EXERCISE INSTRUCTIONS >>
a. Translate this sentence from the post below about Dan Rather and Connie Chung into Spanish: "He remained at CBS; she jumped to ABC and later to cable."
b. According to the post below about Dan Rather and Connie Chung, during which years did the two share an anchor desk?
c. Resume the post below about Dan Rather and Connie Chung after its final sentence.

PROVIDED TEXT >>
______________________________

Chung, Rather Show How Not to End a Career

June 22nd, 2006 12:10 PM

Reality often is stranger than fiction, the saying goes. An author writing the story of former anchor partners Dan Rather and Connie Chung's lives would never have had the temerity to have them both get canned within a week of each other. Not after the two's well-known history of bickering and fighting with each other. Yet that's exactly what happened. Seattle Post-Intelligencer TV critic Melanie McFarland looks back at the twighlight of both discarded anchors (Diskussionsleitersdämmerung?), realizing that between Rather's delusions and Chung's bizarre singing debut, the former duo provide another lesson in how not to behave:

More than a decade has passed since Dan Rather and Connie Chung had us shaking our heads at the obvious tension when they briefly shared an anchor desk between 1993 and 1995.

Rather won in the end, using a nasty behind-the-scenes campaign to force out his co-anchor. He remained at CBS; she jumped to ABC and later to cable.

______________________________

DATA SECTION >>

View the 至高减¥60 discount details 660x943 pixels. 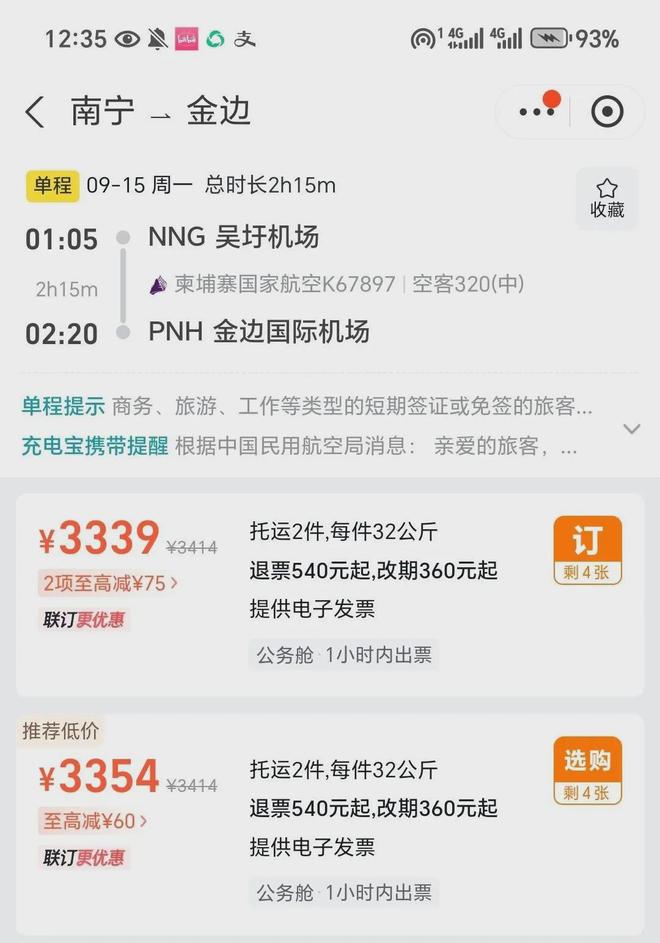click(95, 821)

______________________________

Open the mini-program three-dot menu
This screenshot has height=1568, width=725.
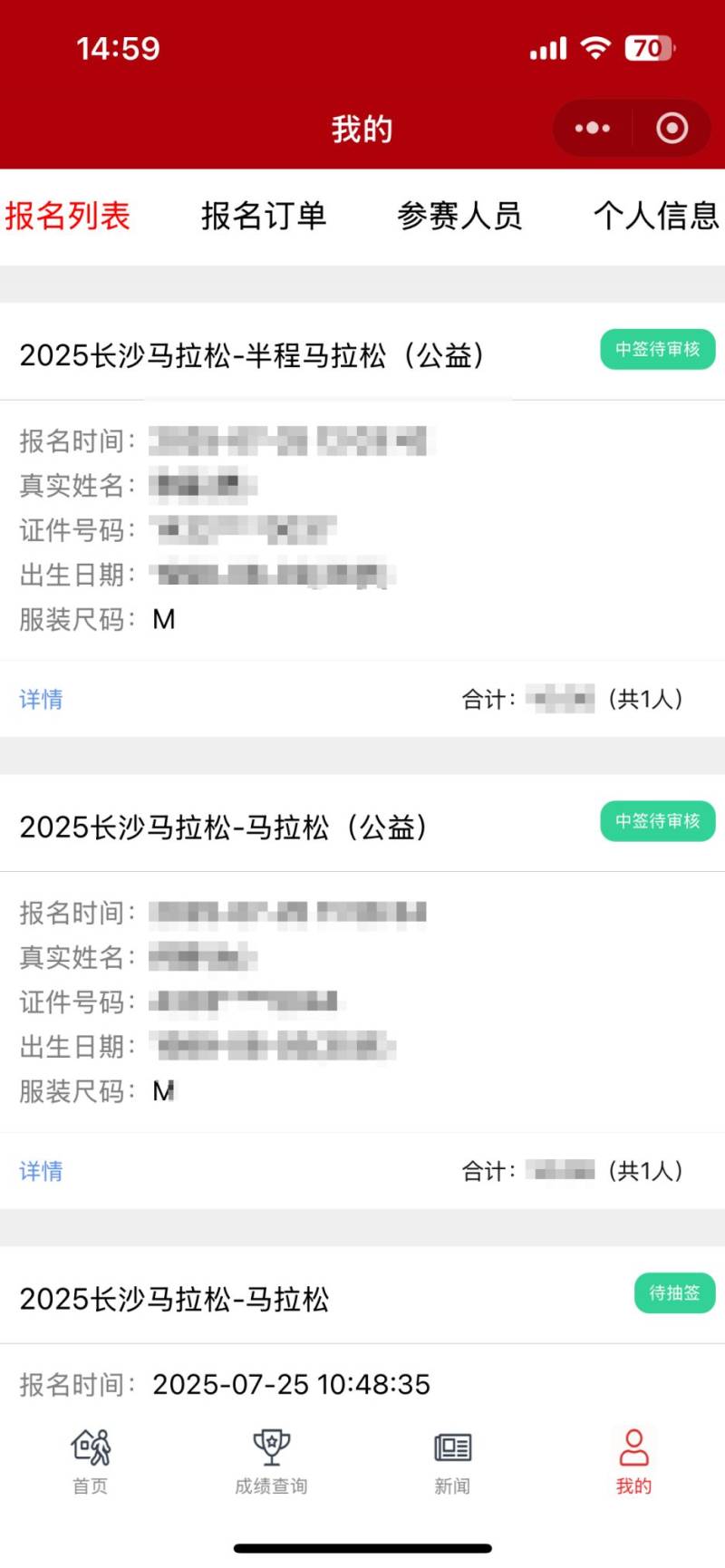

______________________________

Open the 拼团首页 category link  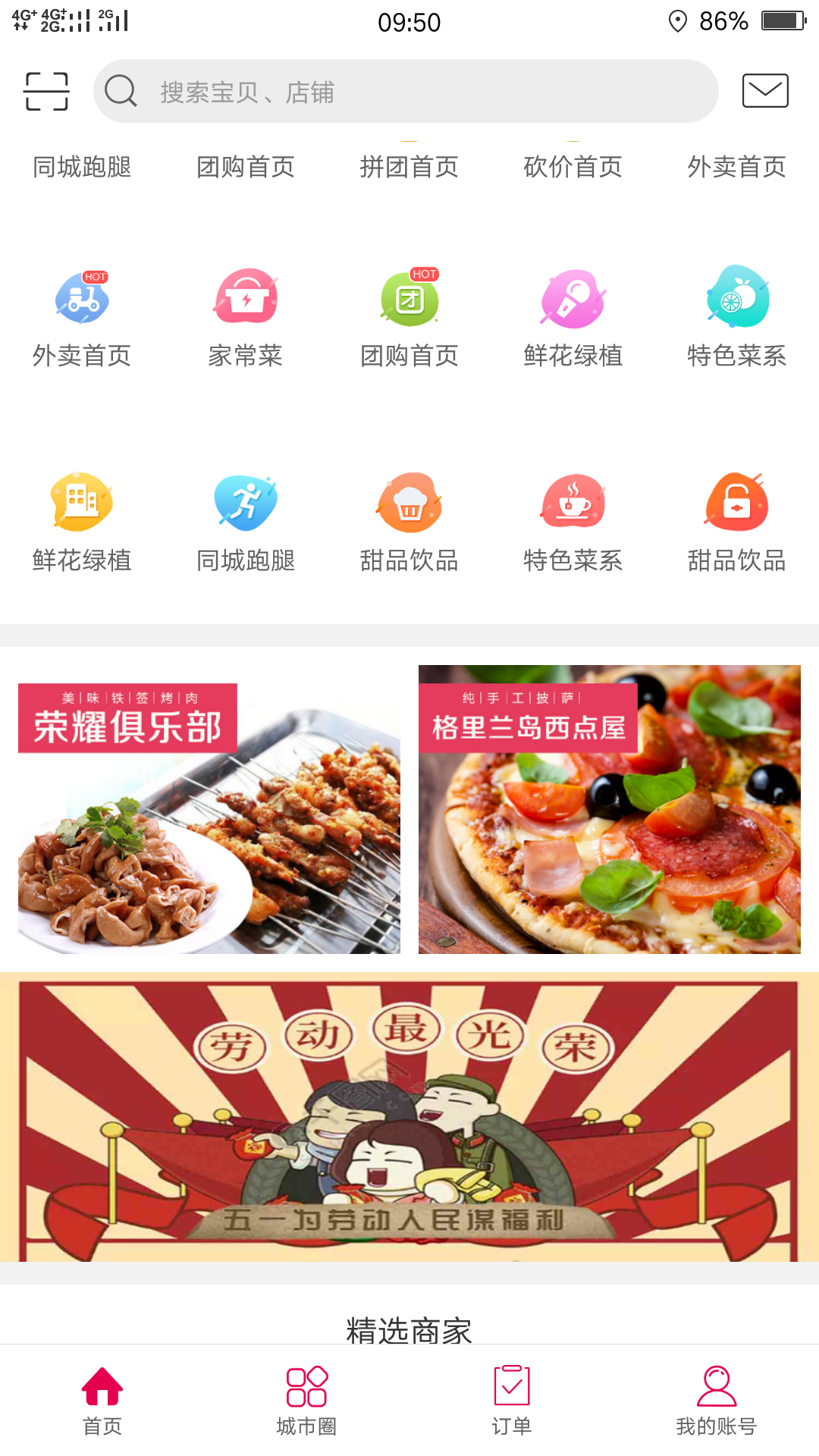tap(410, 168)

______________________________

EXERCISE RESPONSES >>
a. Él se quedó en CBS; ella se pasó a ABC y más tarde a la televisión por cable.

b. From 1993 to 1995.

c.
Nobody would have guessed their separate and drastically declined careers would share headlines again -- and in the same week. [...]

Many are the lessons of how to begin a journalism career. These two showed us how not to end one. Different as their career trajectories may have been for a time, Chung and Rather's respective undoings are, in the end, the same. They held on for too long. And you know what happens when you overstay your welcome: You get cast out with a rough push instead of a friendly wave.

This is truer of Rather's departure, of course. Given his inglorious step down from CBS's anchor chair, a muffled exit was inevitable. The 74-year-old newscaster insists he's not done and has announced his intention to host a weekly interview program on Mark Cuban's high-definition channel, HDNet, where he will be watched by a few thousand, if he's lucky. He told The New York Times that he's contemplating a blog.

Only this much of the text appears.